* Request:
Reproduce the records verbatim from their first line through the line containing "y-tick-label: 0 is", with both of those lines included.

::: Given data

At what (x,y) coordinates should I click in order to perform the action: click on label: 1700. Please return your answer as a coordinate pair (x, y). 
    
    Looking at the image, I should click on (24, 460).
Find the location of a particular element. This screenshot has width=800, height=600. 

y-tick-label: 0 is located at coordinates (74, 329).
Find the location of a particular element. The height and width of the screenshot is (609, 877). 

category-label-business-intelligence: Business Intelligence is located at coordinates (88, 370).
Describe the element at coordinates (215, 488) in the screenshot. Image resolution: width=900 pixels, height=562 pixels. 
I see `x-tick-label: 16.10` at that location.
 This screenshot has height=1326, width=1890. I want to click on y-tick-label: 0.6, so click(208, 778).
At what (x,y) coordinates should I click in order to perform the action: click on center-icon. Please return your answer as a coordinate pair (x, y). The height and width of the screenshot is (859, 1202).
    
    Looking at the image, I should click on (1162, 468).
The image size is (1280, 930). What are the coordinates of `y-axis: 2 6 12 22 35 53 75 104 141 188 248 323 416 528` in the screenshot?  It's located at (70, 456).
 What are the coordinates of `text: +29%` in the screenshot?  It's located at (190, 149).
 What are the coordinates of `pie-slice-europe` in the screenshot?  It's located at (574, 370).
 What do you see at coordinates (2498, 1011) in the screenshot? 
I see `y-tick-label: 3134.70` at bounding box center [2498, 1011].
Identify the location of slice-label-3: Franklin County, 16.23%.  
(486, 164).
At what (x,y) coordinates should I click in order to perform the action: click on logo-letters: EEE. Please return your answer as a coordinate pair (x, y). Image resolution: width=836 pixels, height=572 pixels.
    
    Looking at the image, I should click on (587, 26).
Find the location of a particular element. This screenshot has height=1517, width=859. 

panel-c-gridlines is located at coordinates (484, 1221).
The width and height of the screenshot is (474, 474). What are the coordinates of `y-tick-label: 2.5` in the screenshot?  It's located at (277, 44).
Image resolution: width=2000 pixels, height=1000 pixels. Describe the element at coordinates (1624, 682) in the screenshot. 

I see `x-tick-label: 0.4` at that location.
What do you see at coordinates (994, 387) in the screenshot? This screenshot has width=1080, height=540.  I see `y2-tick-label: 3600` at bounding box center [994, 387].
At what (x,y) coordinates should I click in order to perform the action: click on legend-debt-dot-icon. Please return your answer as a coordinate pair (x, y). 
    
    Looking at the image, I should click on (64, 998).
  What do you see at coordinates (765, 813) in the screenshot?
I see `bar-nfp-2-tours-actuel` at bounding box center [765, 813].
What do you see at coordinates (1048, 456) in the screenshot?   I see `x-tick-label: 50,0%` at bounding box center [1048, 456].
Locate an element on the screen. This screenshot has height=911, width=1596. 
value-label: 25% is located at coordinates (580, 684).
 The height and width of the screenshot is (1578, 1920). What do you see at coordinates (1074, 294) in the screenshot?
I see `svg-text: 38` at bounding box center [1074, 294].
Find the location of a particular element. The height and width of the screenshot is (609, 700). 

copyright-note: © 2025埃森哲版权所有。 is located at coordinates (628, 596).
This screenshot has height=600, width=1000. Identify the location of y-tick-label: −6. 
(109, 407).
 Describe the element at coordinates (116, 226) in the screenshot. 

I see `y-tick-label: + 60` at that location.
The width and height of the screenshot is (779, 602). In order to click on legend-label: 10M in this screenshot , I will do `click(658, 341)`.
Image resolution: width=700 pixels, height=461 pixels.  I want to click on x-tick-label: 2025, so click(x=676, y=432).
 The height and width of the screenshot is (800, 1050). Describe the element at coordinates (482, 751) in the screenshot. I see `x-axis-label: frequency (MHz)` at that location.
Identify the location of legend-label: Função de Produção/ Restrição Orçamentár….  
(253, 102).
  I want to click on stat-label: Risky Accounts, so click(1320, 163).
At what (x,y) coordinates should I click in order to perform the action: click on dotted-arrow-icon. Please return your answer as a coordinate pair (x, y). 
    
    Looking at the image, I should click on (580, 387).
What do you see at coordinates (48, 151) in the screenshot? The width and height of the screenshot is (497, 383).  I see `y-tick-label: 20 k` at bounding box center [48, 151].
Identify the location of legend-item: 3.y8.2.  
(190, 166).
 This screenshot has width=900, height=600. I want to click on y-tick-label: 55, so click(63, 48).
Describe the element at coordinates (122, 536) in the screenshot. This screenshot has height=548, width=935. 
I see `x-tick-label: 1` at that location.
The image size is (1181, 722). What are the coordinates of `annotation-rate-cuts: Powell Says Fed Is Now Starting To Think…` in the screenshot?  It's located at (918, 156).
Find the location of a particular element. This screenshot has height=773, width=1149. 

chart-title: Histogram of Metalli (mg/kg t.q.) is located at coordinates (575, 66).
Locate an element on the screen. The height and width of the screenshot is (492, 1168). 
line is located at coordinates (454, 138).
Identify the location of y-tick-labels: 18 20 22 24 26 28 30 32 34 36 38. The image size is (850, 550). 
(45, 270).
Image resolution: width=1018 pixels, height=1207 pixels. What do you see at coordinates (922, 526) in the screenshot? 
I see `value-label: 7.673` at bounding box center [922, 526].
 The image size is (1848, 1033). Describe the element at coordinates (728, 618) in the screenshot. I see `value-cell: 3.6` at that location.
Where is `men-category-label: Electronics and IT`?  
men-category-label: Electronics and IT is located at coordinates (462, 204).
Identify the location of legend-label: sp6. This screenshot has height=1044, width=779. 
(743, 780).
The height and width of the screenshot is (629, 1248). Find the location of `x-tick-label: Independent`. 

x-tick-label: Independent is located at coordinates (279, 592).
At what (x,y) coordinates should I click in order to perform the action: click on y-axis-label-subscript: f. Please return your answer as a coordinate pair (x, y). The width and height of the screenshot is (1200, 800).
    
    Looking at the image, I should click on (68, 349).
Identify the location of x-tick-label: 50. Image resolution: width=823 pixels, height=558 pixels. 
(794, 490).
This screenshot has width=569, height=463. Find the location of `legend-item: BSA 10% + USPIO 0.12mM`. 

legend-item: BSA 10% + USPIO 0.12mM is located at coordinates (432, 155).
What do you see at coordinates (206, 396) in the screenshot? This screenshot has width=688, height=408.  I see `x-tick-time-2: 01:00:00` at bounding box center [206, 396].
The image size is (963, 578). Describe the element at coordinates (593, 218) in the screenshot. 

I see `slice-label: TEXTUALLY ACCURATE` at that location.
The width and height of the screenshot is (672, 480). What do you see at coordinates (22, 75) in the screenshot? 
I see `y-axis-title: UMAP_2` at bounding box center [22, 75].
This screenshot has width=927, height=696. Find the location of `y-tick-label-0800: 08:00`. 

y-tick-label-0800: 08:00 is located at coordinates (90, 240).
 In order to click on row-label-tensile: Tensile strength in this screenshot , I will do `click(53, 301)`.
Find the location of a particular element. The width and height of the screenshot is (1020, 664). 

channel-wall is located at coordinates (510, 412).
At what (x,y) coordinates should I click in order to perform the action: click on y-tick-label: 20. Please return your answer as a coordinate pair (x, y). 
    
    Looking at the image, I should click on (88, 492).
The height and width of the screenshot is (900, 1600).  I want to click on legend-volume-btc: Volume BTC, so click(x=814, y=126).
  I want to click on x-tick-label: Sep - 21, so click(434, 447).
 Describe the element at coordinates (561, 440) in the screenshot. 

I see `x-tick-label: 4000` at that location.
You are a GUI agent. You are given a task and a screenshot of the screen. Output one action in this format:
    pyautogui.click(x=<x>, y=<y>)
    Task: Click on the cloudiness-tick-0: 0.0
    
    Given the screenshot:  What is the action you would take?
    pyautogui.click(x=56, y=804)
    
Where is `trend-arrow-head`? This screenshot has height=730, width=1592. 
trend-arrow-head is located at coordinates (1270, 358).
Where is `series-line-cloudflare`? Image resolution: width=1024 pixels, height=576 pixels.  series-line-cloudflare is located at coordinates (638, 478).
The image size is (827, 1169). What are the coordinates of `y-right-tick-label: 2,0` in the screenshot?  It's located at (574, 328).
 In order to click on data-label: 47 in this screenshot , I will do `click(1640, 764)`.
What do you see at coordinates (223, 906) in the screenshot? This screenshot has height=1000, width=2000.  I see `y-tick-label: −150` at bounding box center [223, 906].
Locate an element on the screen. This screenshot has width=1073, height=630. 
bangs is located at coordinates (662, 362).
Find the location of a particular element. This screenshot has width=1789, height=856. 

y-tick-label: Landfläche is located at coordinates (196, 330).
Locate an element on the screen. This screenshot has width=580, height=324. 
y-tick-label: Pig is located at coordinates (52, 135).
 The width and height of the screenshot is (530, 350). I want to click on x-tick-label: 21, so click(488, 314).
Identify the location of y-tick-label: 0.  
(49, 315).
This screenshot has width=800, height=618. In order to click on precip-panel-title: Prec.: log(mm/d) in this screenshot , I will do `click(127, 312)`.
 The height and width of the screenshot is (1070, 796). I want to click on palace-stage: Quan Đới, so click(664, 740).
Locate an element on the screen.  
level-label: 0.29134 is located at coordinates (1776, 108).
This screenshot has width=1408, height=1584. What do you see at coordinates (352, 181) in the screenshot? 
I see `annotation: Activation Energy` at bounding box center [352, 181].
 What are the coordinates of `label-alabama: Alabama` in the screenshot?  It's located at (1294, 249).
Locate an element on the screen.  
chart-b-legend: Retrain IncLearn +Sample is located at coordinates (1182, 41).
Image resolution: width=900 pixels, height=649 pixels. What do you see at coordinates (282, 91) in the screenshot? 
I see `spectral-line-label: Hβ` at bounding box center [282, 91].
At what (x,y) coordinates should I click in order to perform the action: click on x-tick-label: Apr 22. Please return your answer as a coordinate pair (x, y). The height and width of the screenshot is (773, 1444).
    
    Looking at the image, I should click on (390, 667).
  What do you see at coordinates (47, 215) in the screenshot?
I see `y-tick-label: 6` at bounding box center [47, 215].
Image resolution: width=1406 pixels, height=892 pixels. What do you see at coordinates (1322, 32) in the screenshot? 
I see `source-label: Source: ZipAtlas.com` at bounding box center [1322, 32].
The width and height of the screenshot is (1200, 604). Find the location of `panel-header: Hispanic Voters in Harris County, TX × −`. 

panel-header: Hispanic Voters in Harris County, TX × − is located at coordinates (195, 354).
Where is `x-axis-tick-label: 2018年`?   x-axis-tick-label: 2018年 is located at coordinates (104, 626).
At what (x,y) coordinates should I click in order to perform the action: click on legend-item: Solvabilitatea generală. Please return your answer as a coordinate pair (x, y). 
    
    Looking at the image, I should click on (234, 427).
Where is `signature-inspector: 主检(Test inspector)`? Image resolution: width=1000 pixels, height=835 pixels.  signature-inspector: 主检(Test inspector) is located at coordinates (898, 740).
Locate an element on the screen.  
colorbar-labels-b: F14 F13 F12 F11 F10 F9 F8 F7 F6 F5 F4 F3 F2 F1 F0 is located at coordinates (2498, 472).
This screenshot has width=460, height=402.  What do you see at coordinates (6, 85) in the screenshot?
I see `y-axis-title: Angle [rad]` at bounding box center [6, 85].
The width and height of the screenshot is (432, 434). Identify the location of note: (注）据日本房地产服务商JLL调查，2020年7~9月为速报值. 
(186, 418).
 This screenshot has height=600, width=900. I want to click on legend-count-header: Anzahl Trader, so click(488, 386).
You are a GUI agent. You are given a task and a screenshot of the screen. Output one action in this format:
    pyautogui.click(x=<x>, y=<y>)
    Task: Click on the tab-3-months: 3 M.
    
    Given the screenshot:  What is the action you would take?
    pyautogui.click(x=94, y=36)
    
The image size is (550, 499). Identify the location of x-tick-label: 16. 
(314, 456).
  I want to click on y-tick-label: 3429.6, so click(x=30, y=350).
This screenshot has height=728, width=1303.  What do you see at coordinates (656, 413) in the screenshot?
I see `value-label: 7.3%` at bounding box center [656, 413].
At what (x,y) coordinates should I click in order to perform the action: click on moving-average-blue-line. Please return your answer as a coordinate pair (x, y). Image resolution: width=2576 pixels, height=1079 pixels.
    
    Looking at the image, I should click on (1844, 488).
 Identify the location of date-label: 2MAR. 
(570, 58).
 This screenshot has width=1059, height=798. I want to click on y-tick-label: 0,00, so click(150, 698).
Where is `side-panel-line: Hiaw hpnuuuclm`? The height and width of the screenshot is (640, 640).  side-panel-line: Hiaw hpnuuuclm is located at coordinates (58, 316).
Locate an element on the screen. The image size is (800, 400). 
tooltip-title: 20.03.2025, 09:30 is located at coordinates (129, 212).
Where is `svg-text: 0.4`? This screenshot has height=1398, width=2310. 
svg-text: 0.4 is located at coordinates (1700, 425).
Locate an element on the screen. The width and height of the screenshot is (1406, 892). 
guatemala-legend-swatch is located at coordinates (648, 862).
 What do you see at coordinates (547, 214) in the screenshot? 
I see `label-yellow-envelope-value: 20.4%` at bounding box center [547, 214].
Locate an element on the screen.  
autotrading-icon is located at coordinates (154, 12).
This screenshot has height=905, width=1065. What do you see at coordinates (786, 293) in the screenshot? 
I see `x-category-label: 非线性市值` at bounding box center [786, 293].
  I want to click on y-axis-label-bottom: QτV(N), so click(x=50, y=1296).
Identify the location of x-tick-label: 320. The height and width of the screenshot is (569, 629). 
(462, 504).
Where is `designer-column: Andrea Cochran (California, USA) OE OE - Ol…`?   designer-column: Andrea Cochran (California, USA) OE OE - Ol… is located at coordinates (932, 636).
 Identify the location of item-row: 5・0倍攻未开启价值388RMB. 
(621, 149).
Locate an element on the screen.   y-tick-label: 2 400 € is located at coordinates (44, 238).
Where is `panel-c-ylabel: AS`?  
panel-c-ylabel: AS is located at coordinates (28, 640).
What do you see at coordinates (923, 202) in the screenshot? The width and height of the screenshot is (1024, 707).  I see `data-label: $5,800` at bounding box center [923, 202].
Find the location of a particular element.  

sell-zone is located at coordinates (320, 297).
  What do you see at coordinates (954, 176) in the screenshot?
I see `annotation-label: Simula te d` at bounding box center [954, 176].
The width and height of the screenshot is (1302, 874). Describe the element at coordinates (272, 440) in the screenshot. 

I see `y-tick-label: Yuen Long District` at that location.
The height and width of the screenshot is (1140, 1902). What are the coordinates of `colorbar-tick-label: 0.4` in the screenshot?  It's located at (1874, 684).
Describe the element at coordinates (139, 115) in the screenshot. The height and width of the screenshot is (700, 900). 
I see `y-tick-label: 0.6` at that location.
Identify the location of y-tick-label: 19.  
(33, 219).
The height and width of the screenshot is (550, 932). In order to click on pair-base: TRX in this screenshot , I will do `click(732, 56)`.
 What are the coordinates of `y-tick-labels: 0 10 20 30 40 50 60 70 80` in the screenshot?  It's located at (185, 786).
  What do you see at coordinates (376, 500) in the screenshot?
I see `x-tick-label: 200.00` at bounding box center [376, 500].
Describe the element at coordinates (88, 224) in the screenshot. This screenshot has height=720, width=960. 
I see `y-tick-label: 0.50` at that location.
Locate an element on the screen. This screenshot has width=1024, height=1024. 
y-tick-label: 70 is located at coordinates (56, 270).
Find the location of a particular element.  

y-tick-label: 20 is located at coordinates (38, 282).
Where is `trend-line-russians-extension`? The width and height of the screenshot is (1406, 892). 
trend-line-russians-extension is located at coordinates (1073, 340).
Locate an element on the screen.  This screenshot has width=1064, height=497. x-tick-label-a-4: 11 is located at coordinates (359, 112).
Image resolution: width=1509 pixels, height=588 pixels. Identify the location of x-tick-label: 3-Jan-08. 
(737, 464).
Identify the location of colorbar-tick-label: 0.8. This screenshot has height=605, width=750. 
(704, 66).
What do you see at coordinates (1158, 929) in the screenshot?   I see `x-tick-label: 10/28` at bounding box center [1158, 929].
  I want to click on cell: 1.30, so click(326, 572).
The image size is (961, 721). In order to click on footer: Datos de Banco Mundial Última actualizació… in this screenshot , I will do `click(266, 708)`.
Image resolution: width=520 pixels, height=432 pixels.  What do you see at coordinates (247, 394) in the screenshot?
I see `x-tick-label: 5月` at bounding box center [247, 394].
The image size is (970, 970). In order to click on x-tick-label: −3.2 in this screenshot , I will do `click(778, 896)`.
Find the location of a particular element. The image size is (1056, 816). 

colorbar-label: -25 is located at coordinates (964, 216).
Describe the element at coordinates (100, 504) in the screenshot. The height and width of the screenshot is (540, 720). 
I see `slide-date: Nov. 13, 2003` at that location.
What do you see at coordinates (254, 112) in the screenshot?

::::::

* Reply to the exercise:
At what (x,y) coordinates should I click in order to perform the action: click on label: 1700. Please return your answer as a coordinate pair (x, y). 
    
    Looking at the image, I should click on (24, 460).
Find the location of a particular element. This screenshot has width=800, height=600. 

y-tick-label: 0 is located at coordinates (74, 329).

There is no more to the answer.